Python is both interpreted and compiled. It is interpreted in the sense that the source code is not directly converted to machine code. Instead, it is converted to an intermediate representation called bytecode. The bytecode is then executed by a virtual machine, which interprets the bytecode and executes the corresponding machine code.

Here is a more detailed explanation of how a Python script is handled and run:

  1. The Python interpreter reads the source code and converts it to bytecode.
  2. The bytecode is stored in a file with a .pyc extension.
  3. When the Python script is run, the virtual machine reads the bytecode from the .pyc file and interprets it.
  4. The virtual machine executes the corresponding machine code.

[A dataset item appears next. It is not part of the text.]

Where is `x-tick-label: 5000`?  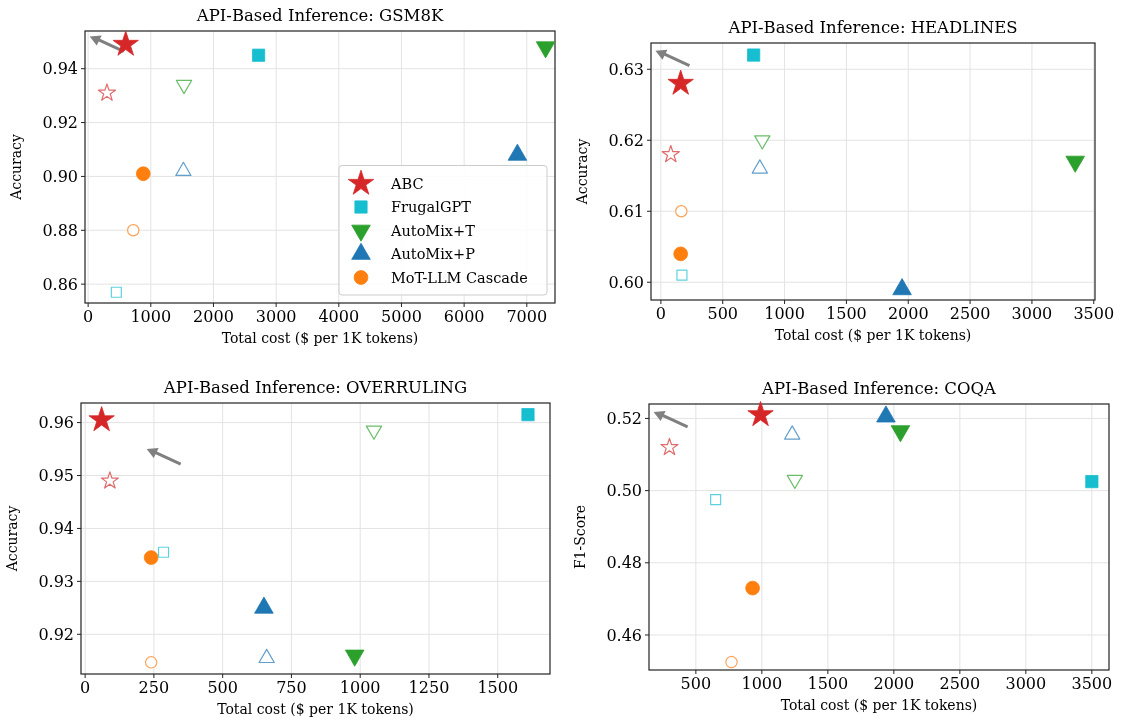
x-tick-label: 5000 is located at coordinates (402, 316).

The advantage of using an intermediate representation like bytecode is that it can be executed on any platform that has a virtual machine for that bytecode. This makes Python a very portable language.

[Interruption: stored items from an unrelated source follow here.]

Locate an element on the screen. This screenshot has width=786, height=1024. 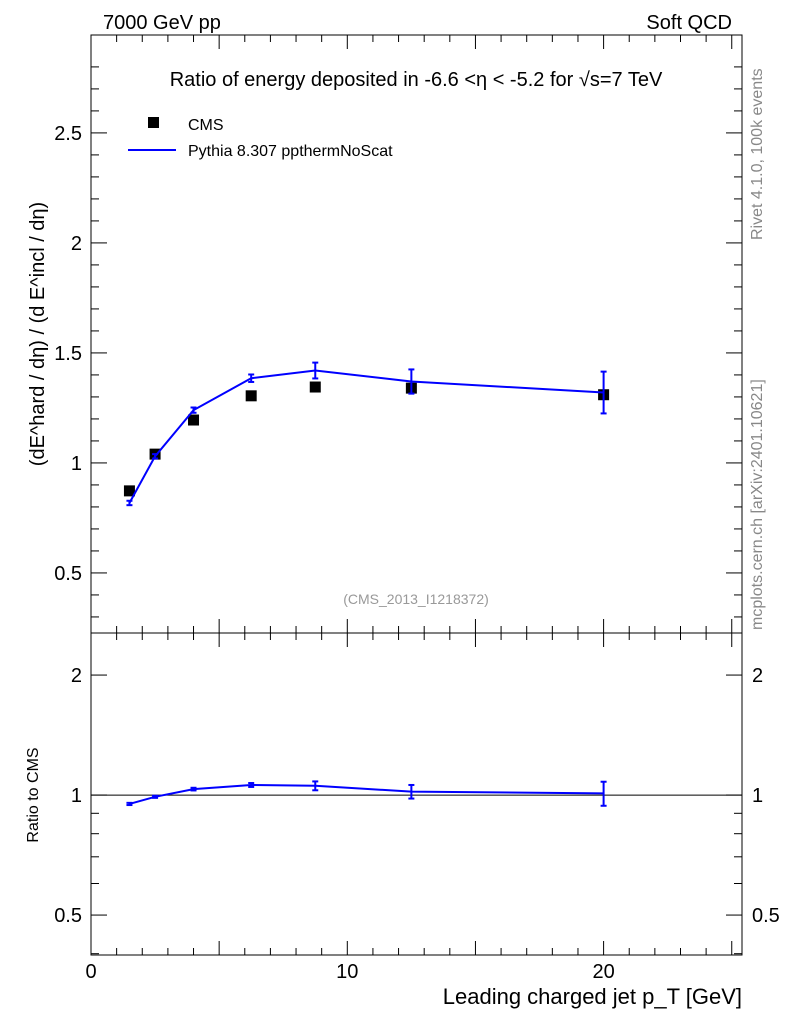
header-right: Soft QCD is located at coordinates (689, 23).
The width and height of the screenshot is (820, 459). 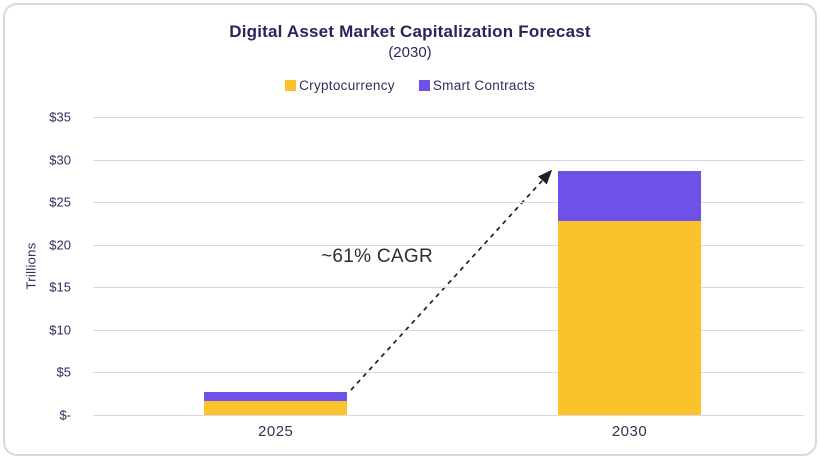 I want to click on legend: Cryptocurrency Smart Contracts, so click(x=410, y=85).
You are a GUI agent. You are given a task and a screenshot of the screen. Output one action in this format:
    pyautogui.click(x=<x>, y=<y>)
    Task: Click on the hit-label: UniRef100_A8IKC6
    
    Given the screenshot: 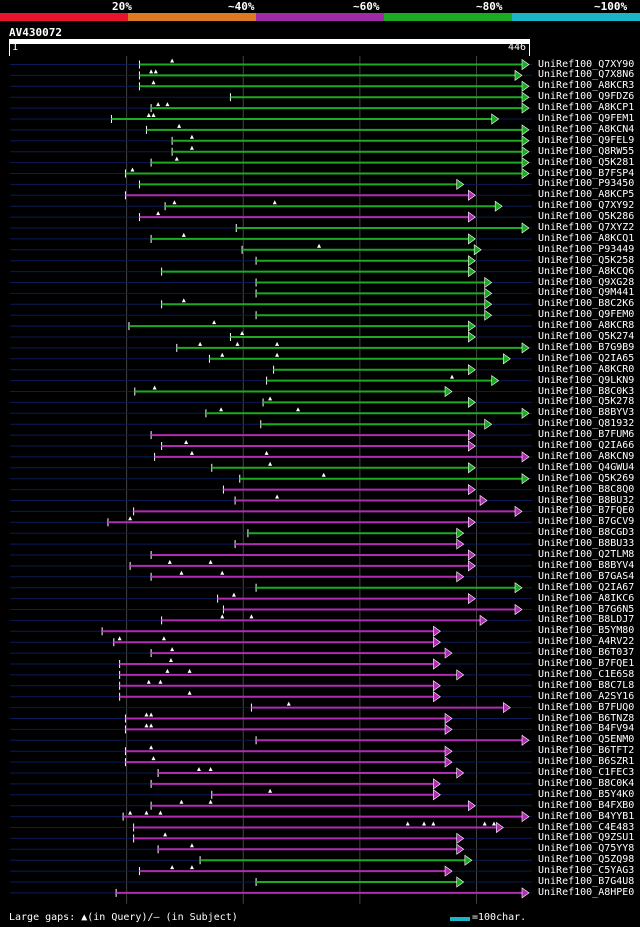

Additionally, the virtual machine can optimize the bytecode before executing it. This can improve the performance of the Python script.

So, to answer your question, Python is both interpreted and compiled. It is interpreted in the sense that the source code is not directly converted to machine code. However, it is also compiled in the sense that the source code is converted to an intermediate representation (bytecode) that is then executed by a virtual machine.

Up Vote 2 Down Vote
97k
Grade: D

Thank you for asking such an interesting question about Python. As I mentioned before, everywhere you learn that Python is an interpreted language, but it's interpreted to some intermediate code (like byte-code or IL) and to the machine code. So which program then executes the IM code? Please help me understand how a Python script is handled and run. I am sorry if I have misunderstood your question. Can you please let me know whether my explanation about how a Python script is handled and run was helpful, or if you had any specific question that you wanted me to address?

Up Vote 0 Down Vote
97.6k
Grade: F

You are correct that Python is often described as an "interpreted" language, but it's important to clarify that this does not mean that the entire code is executed on-the-fly without any preprocessing. Here's how Python actually works:

  1. A Python source code file (with a .py extension) is saved and stored on disk.
  2. When you want to run the program, you use a Python interpreter (a separate executable or script). The interpreter reads the entire source code of the file into memory.
  3. The Python interpreter then parses the code and performs some syntax checking, semantic analysis, and other compile-time activities on the code. The output of these steps is a kind of intermediate representation - in Python's case, it's bytecode.
  4. This bytecode is stored in an .pyc (Python Compiled) file, which can be cached for future runs if desired. When you run the program again, you can skip parsing and just execute the bytecode directly.
  5. The Python Virtual Machine (PVM) then executes the bytecode, one instruction at a time. This is where the actual execution of the program takes place.

So in essence, while Python is primarily thought of as an "interpreted" language, it actually goes through a compilation step to create an intermediate representation, which is then executed by a virtual machine. The fact that you don't need to perform this step every time you run your script (thanks to caching) makes it more flexible than traditional compiled languages for some use cases.

In summary, Python's interpretation includes parsing and converting the high-level code into bytecode at runtime, which is then executed by the Python Virtual Machine, effectively providing a combination of both interpreted and compiled properties.